• [Excerto do documento]:
Não deixes que a noite se apague, de Domingos Lobo

Sérgio de Sousa

A peça parte de um episódio real da resistência ao fascismo

Intervalo - Grupo de Teatro leva à cena, no Auditório Lourdes Norberto em estreia absoluta, Não deixes que a noite se apague, de Domingos Lobo, Prémio Nacional de Teatro Bernardo Santareno 2009.

A partir dum episódio real da luta clandestina contra a ditadura fascista de Salazar, contado ao autor por um interveniente naquele, a peça foi congeminada, as personagens recriadas, e agora adaptada e encenada por Silva Henriques.

A acção passa-se no início dos anos 60, eclodira em Angola a guerra contra a potência colonizadora, Salazar manda que para lá se avance, rapidamente e em força; por cá, na zona do latifúndio, luta-se pelo fim do trabalho no campo de sol-a-sol; na Universidade cresce a revolta estudantil.

Ricardo, jovem militante do PCP com a tarefa de organizar a luta dos rurais no Ribatejo, perseguido pela PIDE, escapa à emboscada montada pelo Inspector Antunes do Ó na Estação do Entroncamento e esconde-se na casa de apoio preparada para o acolher, segue na sua actividade; casa dum companheiro, ausente, está a mulher, Isabel.

De meia-idade, mulher tradicional, vai à missa, confessa-se; sabe que vive no mundo onde do homem se espera temeridade, da mulher apoio, cuidados. «Passei a vida a encerar estes soalhos, a limpar o pó». Desde a primeira cena revela-se reflexiva, serena, bela. Depois, não se deixará ludibriar pelas falas capciosas do Padre, nem cederá à pressão intimidativa do Inspector. Sobre ela a luz de cena confere-lhe luminosidade tranquila.

Antunes do Ó, torcionário, brutal mas não bronco, um javardo arguto; ressabiado com chefes a quem obedece, capaz de executar qualquer bestialidade com ódio, ou desprezo, ou gozo sádico. Consiste numa criação maior de Domingos Lobo, que reaparecerá noutros textos seus, designadamente no romance Cartografia de Ossos exibindo o seu poder calculista, assassino, abjecto e impune, até ao dia em que o autor lhe dará terrífica morte.

Na actual representação, André Levy transmite todos os traços, até contraditórios, da repelente personagem numa fala sempre contida, marcando com brevíssimas pausas as passagens de um a outro daqueles. Excelente.

Bem composta por Miguel de Almeida em posturas e entoações, a personagem do Informador.

[Entradas de dados recolhidas]
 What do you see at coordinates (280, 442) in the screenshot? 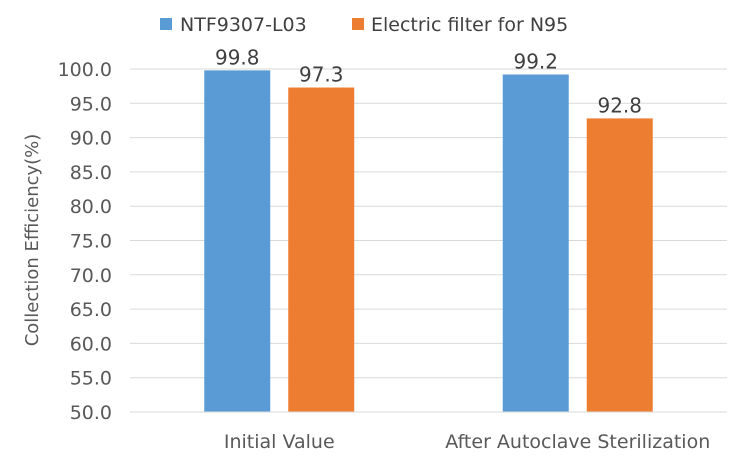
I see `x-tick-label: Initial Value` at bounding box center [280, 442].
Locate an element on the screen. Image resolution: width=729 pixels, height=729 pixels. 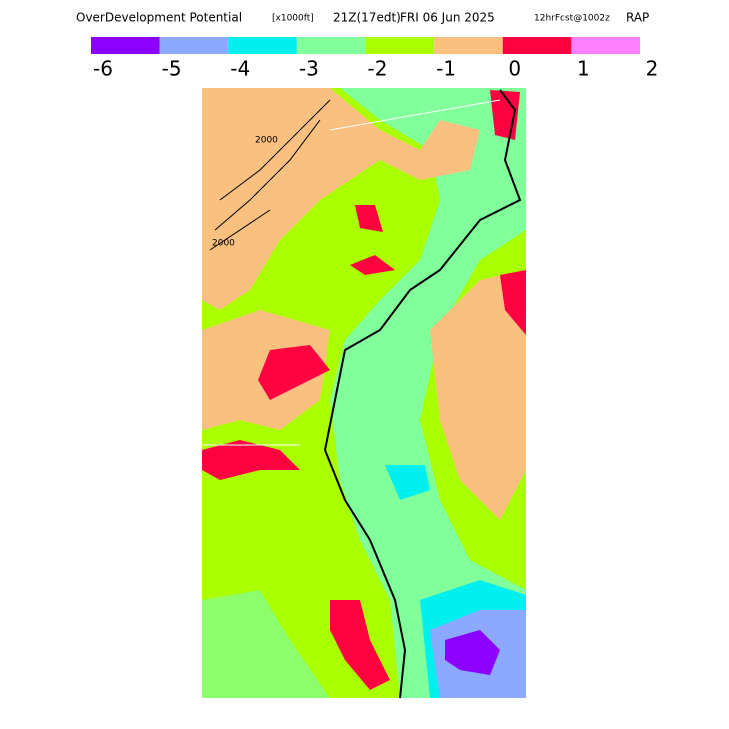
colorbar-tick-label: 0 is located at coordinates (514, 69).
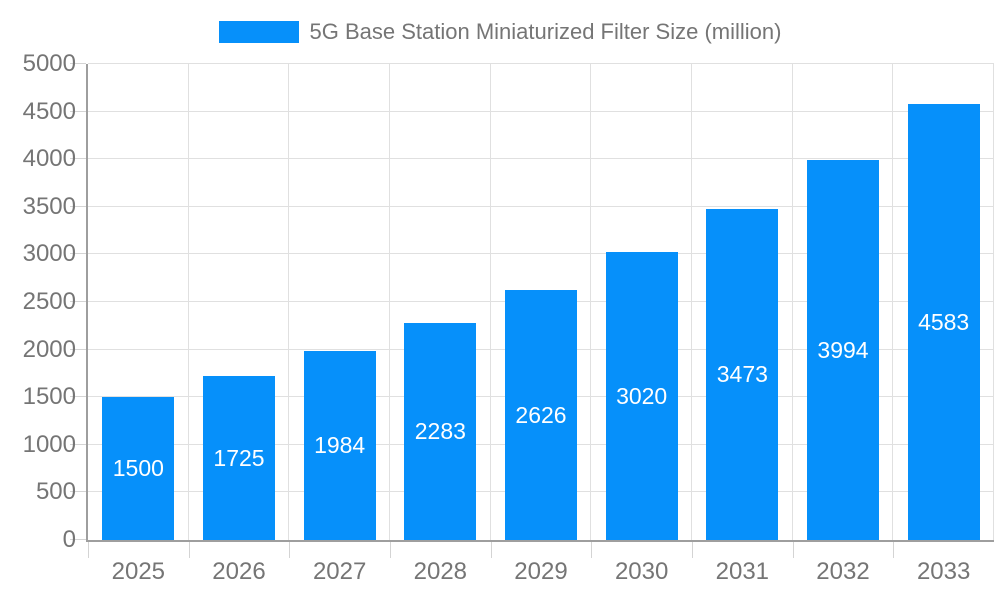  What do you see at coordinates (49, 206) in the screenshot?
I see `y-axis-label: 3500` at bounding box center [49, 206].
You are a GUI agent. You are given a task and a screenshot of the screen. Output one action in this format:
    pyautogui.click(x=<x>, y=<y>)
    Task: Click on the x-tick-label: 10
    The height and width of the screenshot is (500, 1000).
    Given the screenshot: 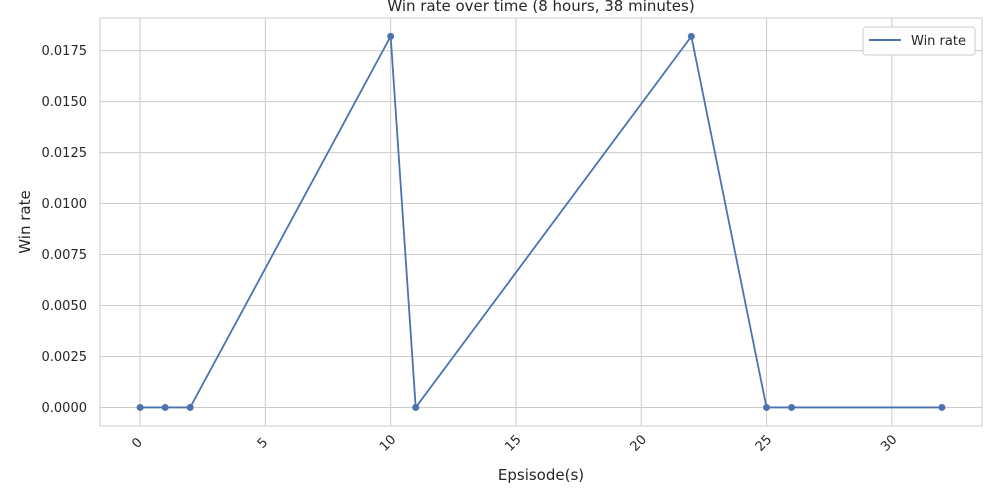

• [Tarefas a realizar]:
1 – Segundo a crítica teatral, quem adaptou e encenou a peça?
2 – Enumere todos os acontecimentos que a crítica teatral apresenta como cenário da acção no início dos anos 60.

• [Respostas às tarefas]:
1 – Silva Henriques.

2 –
- A guerra contra a potência colonizadora eclodira em Angola.
- Salazar manda avançar para Angola, rapidamente e em força.
- Na zona do latifúndio, luta-se pelo fim do trabalho no campo de sol-a-sol.
- Na Universidade, cresce a revolta estudantil.